Segment Start: Listed records

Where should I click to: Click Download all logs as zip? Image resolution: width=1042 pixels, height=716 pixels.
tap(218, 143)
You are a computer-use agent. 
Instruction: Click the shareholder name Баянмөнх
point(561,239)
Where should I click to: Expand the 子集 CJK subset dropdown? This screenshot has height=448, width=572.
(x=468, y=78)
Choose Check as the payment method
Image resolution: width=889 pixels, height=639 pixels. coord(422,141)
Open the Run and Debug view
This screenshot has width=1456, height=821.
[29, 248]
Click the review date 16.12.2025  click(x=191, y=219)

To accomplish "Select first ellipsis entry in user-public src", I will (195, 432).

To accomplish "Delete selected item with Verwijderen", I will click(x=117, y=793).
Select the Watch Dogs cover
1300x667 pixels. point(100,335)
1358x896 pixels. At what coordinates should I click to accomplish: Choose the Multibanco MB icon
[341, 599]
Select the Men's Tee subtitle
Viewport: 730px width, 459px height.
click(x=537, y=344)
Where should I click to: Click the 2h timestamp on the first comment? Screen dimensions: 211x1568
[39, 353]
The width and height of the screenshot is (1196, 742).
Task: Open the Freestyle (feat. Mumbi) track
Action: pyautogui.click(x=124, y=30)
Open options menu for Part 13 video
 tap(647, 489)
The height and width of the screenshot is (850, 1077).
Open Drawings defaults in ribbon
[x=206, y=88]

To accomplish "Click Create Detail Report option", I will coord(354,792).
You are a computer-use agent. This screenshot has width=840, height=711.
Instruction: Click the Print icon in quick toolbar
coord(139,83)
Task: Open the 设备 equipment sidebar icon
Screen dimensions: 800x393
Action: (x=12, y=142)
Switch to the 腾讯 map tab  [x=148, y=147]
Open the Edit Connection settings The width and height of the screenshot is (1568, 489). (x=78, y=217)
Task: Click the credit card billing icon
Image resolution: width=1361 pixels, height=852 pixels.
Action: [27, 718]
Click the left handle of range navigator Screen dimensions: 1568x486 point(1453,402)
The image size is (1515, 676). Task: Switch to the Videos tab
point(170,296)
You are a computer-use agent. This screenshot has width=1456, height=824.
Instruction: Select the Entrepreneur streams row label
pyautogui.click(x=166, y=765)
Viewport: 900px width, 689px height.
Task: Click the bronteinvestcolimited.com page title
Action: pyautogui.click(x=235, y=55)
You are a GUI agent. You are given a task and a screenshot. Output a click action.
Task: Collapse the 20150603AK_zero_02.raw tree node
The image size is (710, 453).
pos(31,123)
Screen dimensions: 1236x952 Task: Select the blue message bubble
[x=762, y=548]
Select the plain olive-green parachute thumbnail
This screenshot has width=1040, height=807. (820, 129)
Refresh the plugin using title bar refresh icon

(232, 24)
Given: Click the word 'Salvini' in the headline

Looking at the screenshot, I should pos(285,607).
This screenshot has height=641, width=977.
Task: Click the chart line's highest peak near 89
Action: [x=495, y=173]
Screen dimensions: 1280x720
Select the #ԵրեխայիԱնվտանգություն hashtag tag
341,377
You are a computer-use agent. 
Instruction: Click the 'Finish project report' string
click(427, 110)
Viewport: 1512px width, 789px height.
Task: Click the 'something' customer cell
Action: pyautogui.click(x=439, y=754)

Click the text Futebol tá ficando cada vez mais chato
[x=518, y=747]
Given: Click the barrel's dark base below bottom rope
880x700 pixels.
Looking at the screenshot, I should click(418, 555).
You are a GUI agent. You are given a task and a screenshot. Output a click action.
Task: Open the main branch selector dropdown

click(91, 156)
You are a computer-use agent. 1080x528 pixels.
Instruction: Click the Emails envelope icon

Segment End: Listed records

Write out the whole listing again. Match it word for word.

**Solution:**
Where should I click to: Click Download all logs as zip? Image resolution: width=1042 pixels, height=716 pixels.
tap(218, 143)
You are a computer-use agent. 
Instruction: Click the shareholder name Баянмөнх
point(561,239)
Where should I click to: Expand the 子集 CJK subset dropdown? This screenshot has height=448, width=572.
(x=468, y=78)
Choose Check as the payment method
Image resolution: width=889 pixels, height=639 pixels. coord(422,141)
Open the Run and Debug view
This screenshot has width=1456, height=821.
[29, 248]
Click the review date 16.12.2025  click(x=191, y=219)

To accomplish "Select first ellipsis entry in user-public src", I will (195, 432).

To accomplish "Delete selected item with Verwijderen", I will click(x=117, y=793).
Select the Watch Dogs cover
1300x667 pixels. point(100,335)
1358x896 pixels. At what coordinates should I click to accomplish: Choose the Multibanco MB icon
[341, 599]
Select the Men's Tee subtitle
Viewport: 730px width, 459px height.
click(x=537, y=344)
Where should I click to: Click the 2h timestamp on the first comment? Screen dimensions: 211x1568
[39, 353]
The width and height of the screenshot is (1196, 742).
Task: Open the Freestyle (feat. Mumbi) track
Action: pyautogui.click(x=124, y=30)
Open options menu for Part 13 video
 tap(647, 489)
The height and width of the screenshot is (850, 1077).
Open Drawings defaults in ribbon
[x=206, y=88]

To accomplish "Click Create Detail Report option", I will coord(354,792).
You are a computer-use agent. This screenshot has width=840, height=711.
Instruction: Click the Print icon in quick toolbar
coord(139,83)
Task: Open the 设备 equipment sidebar icon
Screen dimensions: 800x393
Action: (x=12, y=142)
Switch to the 腾讯 map tab  [x=148, y=147]
Open the Edit Connection settings The width and height of the screenshot is (1568, 489). (x=78, y=217)
Task: Click the credit card billing icon
Image resolution: width=1361 pixels, height=852 pixels.
Action: [27, 718]
Click the left handle of range navigator Screen dimensions: 1568x486 point(1453,402)
The image size is (1515, 676). Task: Switch to the Videos tab
point(170,296)
You are a computer-use agent. This screenshot has width=1456, height=824.
Instruction: Select the Entrepreneur streams row label
pyautogui.click(x=166, y=765)
Viewport: 900px width, 689px height.
Task: Click the bronteinvestcolimited.com page title
Action: pyautogui.click(x=235, y=55)
You are a GUI agent. You are given a task and a screenshot. Output a click action.
Task: Collapse the 20150603AK_zero_02.raw tree node
The image size is (710, 453).
pos(31,123)
Screen dimensions: 1236x952 Task: Select the blue message bubble
[x=762, y=548]
Select the plain olive-green parachute thumbnail
This screenshot has width=1040, height=807. (820, 129)
Refresh the plugin using title bar refresh icon

(232, 24)
Given: Click the word 'Salvini' in the headline

Looking at the screenshot, I should pos(285,607).
This screenshot has height=641, width=977.
Task: Click the chart line's highest peak near 89
Action: [x=495, y=173]
Screen dimensions: 1280x720
Select the #ԵրեխայիԱնվտանգություն hashtag tag
341,377
You are a computer-use agent. 
Instruction: Click the 'Finish project report' string
click(427, 110)
Viewport: 1512px width, 789px height.
Task: Click the 'something' customer cell
Action: pyautogui.click(x=439, y=754)

Click the text Futebol tá ficando cada vez mais chato
[x=518, y=747]
Given: Click the barrel's dark base below bottom rope
880x700 pixels.
Looking at the screenshot, I should click(418, 555).
You are a GUI agent. You are given a task and a screenshot. Output a click action.
Task: Open the main branch selector dropdown

click(91, 156)
You are a computer-use agent. 1080x528 pixels.
Instruction: Click the Emails envelope icon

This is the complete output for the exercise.